Hoping to see lot more dev list threads similar to this one.

Suresh

On Sep 16, 2016, at 10:16 PM, Shenoy, Gourav Ganesh <goshenoy@indiana.edu<mailto:goshenoy@indiana.edu>>
wrote:

Hi dev,

I finally managed to get the mesos-marathon cluster up & running using the Ansible script.
There were couple of issues because of which things were failing. I have listed the problems
faced during installation & the solutions that fixed things for me.
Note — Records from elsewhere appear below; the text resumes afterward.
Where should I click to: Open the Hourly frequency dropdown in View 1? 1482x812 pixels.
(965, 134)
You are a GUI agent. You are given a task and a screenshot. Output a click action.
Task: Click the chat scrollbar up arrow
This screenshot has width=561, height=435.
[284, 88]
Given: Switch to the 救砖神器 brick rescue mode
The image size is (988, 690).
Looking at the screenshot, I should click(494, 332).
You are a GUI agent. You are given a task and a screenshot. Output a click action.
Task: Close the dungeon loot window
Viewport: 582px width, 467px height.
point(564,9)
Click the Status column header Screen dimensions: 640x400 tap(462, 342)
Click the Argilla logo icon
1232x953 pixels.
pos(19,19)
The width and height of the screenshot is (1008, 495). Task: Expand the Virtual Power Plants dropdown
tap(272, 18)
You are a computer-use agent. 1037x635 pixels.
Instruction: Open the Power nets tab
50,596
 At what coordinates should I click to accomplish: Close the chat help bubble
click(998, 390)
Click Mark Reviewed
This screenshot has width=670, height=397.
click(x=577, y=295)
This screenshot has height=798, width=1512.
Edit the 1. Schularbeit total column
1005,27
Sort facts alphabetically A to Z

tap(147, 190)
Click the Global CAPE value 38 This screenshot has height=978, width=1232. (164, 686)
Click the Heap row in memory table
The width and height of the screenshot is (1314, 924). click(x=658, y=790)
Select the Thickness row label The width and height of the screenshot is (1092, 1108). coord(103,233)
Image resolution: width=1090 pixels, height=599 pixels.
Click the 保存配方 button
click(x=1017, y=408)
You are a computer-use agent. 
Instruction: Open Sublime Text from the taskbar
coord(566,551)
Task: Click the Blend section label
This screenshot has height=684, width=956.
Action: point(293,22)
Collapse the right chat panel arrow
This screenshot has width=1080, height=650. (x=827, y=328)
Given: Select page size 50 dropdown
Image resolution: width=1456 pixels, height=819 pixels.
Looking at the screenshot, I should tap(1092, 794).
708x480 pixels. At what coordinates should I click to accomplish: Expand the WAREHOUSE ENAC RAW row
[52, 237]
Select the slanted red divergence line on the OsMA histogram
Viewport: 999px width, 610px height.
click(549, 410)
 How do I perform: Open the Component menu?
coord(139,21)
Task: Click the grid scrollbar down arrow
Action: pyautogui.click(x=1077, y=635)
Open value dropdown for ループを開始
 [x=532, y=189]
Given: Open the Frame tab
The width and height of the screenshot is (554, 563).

1.  Marathon was not getting installed – This is because Marathon just released a new build
(version: 1.3.0-1.0.506.el7) 2 days back and apparently the RPM for this version is corrupt,
and hence a plain “yum install marathon” fails. To get around, I listed all versions of
marathon present in the repository.
# yum --showduplicates list marathon | expand
marathon.x86_64                 1.1.3-1.0.503.el7                    mesosphere
marathon.x86_64                 1.3.0-1.0.506.el7                    mesosphere

The next latest version was 1.1.3-1.0.503.el7 which seemed stable, and hence I updated the
ansible task to use this version for marathon.

In “roles/mesos-master/tasks/main.yml” I updated the following:
- name: install mesos and marathon
  yum:
    name: "{{ item }}"
  with_items:
    - mesos
    - marathon-1.1.3-1.0.503.el7

The mesos-marathon cluster installation worked perfectly fine after this change.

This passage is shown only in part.